# [Your task]
In the listing below, render the lines from the one containing "Task: Refresh the deployment overview" through the one containing "Screen dimensions: 1477x806 [37, 791]", both included, as a Markdown table with columns No. and Text. Put one line per row with its row number, and omit blank lines.

# [Extracted information]
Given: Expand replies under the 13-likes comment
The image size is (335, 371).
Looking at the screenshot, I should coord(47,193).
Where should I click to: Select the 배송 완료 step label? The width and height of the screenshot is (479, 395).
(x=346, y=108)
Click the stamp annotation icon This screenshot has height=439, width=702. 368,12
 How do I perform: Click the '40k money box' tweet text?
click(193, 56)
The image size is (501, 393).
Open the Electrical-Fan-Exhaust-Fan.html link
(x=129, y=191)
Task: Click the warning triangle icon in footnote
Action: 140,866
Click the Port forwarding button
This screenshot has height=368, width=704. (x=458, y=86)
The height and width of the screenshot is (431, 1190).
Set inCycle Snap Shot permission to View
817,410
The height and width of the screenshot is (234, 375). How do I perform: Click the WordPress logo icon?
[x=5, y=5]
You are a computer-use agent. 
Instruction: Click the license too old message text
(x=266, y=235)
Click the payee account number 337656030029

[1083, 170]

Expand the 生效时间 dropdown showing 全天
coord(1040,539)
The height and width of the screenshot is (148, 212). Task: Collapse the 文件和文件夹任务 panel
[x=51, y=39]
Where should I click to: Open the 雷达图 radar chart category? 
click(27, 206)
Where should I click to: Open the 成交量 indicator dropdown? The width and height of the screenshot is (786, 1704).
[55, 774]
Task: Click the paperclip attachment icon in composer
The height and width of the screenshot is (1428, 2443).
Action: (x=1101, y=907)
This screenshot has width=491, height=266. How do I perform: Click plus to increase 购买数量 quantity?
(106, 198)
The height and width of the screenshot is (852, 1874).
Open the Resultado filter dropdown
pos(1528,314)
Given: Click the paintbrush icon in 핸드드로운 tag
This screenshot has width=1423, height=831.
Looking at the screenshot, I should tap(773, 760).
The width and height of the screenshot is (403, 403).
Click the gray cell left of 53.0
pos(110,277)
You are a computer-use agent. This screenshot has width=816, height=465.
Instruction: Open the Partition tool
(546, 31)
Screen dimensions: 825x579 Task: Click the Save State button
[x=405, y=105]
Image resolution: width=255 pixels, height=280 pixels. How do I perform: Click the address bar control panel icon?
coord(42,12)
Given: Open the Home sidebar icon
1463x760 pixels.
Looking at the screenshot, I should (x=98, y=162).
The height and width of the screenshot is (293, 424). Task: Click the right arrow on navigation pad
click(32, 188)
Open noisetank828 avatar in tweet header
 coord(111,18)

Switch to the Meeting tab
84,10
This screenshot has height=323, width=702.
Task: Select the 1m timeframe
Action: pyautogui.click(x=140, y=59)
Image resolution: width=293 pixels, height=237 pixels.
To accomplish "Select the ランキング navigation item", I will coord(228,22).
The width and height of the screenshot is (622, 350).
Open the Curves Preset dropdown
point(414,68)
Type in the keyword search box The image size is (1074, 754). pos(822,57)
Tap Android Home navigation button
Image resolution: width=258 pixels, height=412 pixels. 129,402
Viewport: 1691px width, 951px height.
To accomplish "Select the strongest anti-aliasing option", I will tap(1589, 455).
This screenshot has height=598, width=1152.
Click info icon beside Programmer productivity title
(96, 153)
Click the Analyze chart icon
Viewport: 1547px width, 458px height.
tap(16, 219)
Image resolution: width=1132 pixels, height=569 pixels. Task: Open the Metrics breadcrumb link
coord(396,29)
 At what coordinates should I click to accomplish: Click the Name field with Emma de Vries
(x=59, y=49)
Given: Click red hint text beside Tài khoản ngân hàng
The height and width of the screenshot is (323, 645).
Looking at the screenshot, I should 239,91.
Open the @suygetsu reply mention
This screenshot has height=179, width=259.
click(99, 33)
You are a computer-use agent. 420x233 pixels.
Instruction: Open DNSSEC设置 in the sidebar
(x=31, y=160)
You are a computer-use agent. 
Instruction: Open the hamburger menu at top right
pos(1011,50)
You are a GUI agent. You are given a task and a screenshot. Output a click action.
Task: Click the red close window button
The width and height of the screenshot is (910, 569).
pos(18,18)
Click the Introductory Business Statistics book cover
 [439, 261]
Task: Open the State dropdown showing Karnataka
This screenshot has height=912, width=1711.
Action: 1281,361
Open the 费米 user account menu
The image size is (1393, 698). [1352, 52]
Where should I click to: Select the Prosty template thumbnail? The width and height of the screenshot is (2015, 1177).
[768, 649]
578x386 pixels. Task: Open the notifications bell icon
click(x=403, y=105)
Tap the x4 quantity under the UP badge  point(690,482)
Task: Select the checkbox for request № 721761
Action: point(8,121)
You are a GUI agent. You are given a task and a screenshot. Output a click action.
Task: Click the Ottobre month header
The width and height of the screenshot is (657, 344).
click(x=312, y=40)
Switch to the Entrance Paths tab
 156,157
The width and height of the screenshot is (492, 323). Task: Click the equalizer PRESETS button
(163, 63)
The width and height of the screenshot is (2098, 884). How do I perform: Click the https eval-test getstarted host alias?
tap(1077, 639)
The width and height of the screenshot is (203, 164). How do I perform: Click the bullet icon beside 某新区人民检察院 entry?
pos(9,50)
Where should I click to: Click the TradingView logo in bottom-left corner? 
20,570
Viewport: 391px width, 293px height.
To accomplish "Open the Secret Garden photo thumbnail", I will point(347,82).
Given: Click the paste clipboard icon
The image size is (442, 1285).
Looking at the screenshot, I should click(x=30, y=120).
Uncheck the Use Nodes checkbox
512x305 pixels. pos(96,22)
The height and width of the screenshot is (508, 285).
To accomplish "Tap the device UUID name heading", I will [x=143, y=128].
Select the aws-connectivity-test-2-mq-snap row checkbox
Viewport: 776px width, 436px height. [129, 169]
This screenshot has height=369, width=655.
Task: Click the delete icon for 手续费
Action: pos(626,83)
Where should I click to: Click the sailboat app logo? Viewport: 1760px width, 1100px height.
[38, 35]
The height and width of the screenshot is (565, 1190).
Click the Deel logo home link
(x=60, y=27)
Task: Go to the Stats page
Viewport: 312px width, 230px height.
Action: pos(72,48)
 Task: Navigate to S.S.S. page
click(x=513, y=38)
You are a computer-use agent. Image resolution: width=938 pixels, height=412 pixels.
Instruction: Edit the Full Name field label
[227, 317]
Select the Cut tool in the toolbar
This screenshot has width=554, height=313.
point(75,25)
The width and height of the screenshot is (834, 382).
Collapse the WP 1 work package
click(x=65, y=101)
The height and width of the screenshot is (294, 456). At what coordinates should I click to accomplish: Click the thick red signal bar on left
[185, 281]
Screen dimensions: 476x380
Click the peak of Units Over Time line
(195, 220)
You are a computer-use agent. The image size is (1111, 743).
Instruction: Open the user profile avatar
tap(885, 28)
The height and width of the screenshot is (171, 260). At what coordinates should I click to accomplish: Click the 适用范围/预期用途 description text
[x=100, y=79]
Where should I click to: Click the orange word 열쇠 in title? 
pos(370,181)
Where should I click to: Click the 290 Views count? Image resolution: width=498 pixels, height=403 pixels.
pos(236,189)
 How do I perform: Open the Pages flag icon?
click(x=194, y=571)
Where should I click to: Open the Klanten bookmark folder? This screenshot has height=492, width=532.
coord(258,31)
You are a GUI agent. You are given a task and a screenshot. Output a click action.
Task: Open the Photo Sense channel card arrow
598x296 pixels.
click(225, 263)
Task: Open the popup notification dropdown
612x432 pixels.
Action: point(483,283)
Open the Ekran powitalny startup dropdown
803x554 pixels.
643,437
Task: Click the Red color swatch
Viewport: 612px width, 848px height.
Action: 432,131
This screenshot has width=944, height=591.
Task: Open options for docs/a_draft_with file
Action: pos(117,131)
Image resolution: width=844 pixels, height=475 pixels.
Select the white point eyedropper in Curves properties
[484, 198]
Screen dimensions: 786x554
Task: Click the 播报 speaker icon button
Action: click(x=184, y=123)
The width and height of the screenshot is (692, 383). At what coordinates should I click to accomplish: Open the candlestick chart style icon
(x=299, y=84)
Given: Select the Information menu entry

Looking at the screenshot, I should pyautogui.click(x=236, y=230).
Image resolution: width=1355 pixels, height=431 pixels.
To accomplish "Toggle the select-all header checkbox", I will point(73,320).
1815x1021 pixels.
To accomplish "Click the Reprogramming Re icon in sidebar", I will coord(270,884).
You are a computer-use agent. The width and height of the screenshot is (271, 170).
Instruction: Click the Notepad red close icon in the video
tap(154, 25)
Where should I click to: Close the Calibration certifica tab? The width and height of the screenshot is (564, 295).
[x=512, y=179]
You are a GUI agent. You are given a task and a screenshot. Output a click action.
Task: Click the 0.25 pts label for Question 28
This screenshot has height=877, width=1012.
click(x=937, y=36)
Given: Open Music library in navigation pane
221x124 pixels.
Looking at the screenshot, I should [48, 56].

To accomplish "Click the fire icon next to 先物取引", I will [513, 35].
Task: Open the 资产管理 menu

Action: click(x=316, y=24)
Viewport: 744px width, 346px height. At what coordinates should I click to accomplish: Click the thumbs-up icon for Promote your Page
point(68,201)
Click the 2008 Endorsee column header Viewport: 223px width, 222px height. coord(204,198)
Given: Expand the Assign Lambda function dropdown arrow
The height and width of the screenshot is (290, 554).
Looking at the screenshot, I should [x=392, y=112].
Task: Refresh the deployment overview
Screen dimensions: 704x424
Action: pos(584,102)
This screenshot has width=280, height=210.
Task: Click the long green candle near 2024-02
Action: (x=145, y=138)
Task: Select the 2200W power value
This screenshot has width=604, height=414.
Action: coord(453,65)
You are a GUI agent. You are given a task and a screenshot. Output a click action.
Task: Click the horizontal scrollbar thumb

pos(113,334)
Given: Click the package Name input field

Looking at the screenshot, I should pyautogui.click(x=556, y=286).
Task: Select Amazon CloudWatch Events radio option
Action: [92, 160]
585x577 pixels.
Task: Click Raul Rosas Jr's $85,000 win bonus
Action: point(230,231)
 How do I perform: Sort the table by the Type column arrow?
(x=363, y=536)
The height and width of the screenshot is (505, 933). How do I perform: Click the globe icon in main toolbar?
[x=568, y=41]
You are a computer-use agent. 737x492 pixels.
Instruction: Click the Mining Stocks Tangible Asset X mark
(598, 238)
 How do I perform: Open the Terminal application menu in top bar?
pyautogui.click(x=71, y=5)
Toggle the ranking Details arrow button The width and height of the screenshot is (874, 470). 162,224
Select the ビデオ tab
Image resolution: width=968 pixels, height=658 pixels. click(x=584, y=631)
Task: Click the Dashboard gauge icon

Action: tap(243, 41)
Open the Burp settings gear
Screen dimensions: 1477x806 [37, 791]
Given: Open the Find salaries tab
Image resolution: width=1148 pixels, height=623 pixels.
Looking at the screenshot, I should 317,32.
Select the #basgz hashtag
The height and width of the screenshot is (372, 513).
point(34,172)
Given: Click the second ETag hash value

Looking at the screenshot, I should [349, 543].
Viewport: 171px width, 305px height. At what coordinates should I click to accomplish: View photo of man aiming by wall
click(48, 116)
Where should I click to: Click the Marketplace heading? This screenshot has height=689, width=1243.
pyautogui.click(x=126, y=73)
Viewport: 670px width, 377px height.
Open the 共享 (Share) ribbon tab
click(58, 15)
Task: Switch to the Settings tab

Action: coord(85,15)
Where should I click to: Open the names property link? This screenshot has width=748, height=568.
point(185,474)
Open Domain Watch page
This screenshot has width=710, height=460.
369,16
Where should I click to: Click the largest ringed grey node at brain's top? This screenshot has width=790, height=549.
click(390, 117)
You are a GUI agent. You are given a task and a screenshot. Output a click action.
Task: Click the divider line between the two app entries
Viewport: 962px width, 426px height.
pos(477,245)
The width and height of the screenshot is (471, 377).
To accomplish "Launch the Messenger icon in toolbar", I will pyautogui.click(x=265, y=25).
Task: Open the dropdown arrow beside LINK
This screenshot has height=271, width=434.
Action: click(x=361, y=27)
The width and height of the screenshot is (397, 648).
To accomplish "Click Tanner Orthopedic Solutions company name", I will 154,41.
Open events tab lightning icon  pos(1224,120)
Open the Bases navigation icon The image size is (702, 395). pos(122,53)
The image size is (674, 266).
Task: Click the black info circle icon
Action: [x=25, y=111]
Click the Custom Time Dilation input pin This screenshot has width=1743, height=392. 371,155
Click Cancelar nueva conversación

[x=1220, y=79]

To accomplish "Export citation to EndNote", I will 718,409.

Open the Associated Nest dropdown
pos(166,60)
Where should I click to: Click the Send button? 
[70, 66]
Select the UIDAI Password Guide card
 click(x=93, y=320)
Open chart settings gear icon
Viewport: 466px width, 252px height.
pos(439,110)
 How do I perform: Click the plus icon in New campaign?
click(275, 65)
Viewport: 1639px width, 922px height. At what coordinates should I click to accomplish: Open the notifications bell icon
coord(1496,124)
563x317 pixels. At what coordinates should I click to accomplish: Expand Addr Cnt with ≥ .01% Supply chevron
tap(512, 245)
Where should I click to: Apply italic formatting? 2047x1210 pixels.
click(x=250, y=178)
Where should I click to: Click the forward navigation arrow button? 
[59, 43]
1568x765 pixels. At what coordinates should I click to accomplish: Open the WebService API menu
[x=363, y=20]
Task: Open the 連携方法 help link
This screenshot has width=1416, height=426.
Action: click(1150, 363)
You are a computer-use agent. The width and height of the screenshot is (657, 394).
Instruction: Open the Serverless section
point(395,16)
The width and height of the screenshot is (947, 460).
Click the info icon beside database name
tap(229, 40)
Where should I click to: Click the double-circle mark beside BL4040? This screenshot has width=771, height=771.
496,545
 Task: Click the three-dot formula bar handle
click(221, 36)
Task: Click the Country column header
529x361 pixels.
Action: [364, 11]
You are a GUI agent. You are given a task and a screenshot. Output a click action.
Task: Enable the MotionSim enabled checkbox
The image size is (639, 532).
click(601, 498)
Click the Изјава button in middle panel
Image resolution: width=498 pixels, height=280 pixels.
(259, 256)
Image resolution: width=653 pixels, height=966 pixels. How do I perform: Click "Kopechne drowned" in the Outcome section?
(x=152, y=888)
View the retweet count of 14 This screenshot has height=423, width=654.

# [Written answer]
| No. | Text |
|---|---|
| 1 | Task: Refresh the deployment overview |
| 2 | Screen dimensions: 704x424 |
| 3 | Action: pos(584,102) |
| 4 | This screenshot has width=280, height=210. |
| 5 | Task: Click the long green candle near 2024-02 |
| 6 | Action: (x=145, y=138) |
| 7 | Task: Select the 2200W power value |
| 8 | This screenshot has width=604, height=414. |
| 9 | Action: coord(453,65) |
| 10 | You are a GUI agent. You are given a task and a screenshot. Output a click action. |
| 11 | Task: Click the horizontal scrollbar thumb |
| 12 | pos(113,334) |
| 13 | Given: Click the package Name input field |
| 14 | Looking at the screenshot, I should pyautogui.click(x=556, y=286). |
| 15 | Task: Select Amazon CloudWatch Events radio option |
| 16 | Action: [92, 160] |
| 17 | 585x577 pixels. |
| 18 | Task: Click Raul Rosas Jr's $85,000 win bonus |
| 19 | Action: point(230,231) |
| 20 |  How do I perform: Sort the table by the Type column arrow? |
| 21 | (x=363, y=536) |
| 22 | The height and width of the screenshot is (505, 933). How do I perform: Click the globe icon in main toolbar? |
| 23 | [x=568, y=41] |
| 24 | You are a computer-use agent. 737x492 pixels. |
| 25 | Instruction: Click the Mining Stocks Tangible Asset X mark |
| 26 | (598, 238) |
| 27 |  How do I perform: Open the Terminal application menu in top bar? |
| 28 | pyautogui.click(x=71, y=5) |
| 29 | Toggle the ranking Details arrow button The width and height of the screenshot is (874, 470). 162,224 |
| 30 | Select the ビデオ tab |
| 31 | Image resolution: width=968 pixels, height=658 pixels. click(x=584, y=631) |
| 32 | Task: Click the Dashboard gauge icon |
| 33 | Action: tap(243, 41) |
| 34 | Open the Burp settings gear |
| 35 | Screen dimensions: 1477x806 [37, 791] |